This public article was written by Admin Sheep, and last updated on 1 Mar 2017, 15:25.
[comments] [history] ubslotm mar 17lotm UniBlackSisters Town Speech! The native name of this language, 町語, is read /bʊrxsprɑ:k/, because this is actually a Low German language written with a Japanese-derived writing system. Read on to learn about this fascinating blend of East Asia and West Germanic!
[top]Phonology and Orthography
The phonology of Town Speech should be familiar to any speaker of a Low German language. There's a very large vowel inventory, with both length and tense/lax distinctions, adding up to 11 total vowel qualities and 4 distinct diphthongs. Consonants are a bit tricky, due to a large number of allophones. There is a phonemic voicing distinction in stops, but the voicing distinction in fricatives is mostly allophonic. A notable exception is /z/, which is allophonic in native Germanic words but phonemic in loanwords. The phoneme /x/ also stands out as having multiple allophones, including [h] and [ç]. Finally, as is common in continental West Germanic languages, the voicing distinction in stops is neutralized at the end of a word.
Where this language really stands out is in its unique orthography. Town Speech is written with a combination of Chinese characters, called kandji in Town Speech, along with hiragana and katakana. Borrowed from Japanese, this writing system has been repurposed to fit a Germanic phonology and lexicon, with kandji having both Sino-Xenic and native Germanic readings.

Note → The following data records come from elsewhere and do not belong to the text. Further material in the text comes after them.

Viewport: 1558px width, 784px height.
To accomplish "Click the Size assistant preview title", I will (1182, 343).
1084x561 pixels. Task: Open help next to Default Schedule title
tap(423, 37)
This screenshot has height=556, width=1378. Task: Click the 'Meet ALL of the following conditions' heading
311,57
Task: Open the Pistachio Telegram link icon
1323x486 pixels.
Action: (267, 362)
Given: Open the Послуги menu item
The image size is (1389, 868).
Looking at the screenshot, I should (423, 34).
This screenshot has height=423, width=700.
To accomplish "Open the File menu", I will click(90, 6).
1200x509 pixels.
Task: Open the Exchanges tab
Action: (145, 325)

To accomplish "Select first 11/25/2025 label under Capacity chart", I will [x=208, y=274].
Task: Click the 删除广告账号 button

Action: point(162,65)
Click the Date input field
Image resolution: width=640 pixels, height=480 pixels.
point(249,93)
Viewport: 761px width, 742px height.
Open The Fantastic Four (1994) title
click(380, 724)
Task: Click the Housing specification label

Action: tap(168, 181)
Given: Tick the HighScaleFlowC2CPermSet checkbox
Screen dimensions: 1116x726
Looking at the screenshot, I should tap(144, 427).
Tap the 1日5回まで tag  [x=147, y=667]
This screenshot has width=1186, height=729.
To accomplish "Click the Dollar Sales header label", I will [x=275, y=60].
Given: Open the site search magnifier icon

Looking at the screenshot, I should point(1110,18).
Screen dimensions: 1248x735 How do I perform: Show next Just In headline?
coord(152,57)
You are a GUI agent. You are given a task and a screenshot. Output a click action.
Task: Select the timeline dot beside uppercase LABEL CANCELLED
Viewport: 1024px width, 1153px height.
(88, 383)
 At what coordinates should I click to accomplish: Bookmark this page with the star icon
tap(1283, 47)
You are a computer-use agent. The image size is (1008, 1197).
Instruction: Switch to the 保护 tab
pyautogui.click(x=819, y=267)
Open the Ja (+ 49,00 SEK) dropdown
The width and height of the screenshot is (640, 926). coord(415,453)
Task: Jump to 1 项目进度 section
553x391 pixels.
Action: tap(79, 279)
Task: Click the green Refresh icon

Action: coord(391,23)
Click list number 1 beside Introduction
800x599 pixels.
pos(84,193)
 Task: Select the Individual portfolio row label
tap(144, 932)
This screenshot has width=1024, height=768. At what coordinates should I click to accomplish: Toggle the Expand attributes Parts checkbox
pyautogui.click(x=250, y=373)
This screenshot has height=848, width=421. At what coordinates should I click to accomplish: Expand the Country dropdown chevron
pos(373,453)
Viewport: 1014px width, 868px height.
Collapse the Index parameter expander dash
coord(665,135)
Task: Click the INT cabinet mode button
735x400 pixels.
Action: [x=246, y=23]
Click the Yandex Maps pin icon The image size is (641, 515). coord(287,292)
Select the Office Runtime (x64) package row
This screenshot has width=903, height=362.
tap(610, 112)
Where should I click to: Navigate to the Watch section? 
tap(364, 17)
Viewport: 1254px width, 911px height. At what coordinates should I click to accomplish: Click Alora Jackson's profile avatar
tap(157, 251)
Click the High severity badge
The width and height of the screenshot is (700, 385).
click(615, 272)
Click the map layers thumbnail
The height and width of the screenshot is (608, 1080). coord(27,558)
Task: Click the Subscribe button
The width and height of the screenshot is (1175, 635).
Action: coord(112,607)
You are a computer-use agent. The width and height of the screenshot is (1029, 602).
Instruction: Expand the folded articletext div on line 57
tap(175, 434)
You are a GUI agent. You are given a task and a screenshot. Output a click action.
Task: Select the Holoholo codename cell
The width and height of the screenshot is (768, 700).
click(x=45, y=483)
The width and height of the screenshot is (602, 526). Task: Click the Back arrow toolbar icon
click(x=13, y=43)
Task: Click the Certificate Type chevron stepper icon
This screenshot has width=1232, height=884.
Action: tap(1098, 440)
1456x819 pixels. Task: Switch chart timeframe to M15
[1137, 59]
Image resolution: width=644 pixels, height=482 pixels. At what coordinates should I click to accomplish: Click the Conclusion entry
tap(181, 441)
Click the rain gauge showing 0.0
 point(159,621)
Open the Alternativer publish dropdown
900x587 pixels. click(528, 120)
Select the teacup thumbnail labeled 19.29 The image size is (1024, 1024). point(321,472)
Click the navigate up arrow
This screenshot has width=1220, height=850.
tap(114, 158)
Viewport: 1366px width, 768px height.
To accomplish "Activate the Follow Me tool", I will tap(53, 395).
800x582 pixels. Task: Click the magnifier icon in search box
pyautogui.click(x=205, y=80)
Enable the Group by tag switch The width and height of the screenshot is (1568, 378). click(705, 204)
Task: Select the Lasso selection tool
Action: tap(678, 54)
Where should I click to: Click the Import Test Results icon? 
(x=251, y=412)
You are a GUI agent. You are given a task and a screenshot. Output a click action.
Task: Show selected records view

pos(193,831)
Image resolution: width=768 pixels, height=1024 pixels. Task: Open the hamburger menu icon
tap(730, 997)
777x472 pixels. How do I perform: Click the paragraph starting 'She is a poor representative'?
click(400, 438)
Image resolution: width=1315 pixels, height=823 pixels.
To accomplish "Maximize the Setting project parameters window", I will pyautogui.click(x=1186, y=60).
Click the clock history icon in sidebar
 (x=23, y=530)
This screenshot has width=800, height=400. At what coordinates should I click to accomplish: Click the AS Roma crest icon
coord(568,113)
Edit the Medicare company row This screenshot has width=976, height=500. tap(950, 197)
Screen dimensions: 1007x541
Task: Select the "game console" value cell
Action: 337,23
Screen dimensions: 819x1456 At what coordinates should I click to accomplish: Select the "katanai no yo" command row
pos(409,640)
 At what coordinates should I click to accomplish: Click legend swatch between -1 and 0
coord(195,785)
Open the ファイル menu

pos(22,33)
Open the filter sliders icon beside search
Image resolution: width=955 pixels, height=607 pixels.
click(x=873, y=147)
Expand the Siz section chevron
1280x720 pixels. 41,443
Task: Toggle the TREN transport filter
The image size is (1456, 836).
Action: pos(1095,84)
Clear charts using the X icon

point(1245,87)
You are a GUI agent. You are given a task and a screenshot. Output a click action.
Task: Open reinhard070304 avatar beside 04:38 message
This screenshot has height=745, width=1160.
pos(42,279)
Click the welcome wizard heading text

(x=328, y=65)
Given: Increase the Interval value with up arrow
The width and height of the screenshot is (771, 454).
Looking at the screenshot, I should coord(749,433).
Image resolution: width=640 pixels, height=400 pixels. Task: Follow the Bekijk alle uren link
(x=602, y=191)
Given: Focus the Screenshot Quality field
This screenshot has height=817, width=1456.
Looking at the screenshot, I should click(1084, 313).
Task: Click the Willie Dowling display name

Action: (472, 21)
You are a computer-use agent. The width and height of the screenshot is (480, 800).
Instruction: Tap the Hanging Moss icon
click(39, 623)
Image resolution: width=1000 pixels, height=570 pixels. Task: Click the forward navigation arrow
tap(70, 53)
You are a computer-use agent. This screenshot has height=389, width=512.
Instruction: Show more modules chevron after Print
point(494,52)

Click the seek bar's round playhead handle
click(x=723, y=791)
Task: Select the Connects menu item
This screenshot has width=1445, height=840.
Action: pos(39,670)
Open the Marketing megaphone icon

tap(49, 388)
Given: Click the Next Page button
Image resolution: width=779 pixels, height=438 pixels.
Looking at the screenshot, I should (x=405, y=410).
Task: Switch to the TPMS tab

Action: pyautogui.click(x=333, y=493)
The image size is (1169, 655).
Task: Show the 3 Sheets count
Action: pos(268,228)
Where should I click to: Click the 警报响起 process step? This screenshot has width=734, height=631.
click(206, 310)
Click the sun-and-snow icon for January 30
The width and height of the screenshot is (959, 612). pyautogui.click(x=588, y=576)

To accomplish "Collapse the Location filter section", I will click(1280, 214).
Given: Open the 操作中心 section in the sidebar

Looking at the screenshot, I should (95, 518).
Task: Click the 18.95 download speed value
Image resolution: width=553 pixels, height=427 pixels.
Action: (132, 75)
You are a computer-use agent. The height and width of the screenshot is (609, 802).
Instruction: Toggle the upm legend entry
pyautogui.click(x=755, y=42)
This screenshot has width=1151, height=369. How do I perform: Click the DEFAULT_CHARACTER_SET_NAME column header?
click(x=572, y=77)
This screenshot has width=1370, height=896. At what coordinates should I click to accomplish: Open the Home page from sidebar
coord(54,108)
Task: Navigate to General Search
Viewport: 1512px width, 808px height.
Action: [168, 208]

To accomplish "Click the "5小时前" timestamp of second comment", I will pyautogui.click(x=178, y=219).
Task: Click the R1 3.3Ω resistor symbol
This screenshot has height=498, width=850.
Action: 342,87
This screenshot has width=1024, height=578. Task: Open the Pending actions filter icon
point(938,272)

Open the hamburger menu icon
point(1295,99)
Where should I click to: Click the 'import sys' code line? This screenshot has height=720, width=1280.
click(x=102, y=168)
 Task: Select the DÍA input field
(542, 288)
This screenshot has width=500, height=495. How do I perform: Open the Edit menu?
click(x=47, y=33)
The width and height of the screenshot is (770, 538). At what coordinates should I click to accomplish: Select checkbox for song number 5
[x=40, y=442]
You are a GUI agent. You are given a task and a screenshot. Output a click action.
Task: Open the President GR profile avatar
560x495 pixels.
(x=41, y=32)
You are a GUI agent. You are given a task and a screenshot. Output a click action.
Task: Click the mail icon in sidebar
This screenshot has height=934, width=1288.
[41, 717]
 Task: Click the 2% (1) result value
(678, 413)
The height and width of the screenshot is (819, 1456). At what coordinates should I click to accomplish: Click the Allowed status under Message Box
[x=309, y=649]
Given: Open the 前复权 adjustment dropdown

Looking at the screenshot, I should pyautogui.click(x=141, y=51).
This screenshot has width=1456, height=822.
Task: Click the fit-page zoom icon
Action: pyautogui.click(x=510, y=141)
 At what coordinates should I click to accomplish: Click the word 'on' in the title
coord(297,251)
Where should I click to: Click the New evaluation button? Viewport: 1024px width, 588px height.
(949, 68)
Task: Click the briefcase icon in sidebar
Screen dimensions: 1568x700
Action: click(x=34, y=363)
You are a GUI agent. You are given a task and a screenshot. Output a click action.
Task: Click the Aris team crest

[top]Morphology and Syntax
Overall, Urban Basanawa is an SVO analytic language. It has migrated away from the V2 word order common in West Germanic, and has also lost the method of forming questions via word order inversion. Instead, questions are formed through the use of an initial question particle. As an analytic language, it has lost many of the declensions and cases of its Germanic relatives. However, nouns still mark plural in -/(ə)s/ (written -す) or -/(ə)n/ (written -ん), and verbs still agree with the subject in person and number. Relativization uses an invariant particle rather than the relative pronoun found throughout Germanic. Since it is an analytic language without case marking, the morphosyntactic alignment is neutral.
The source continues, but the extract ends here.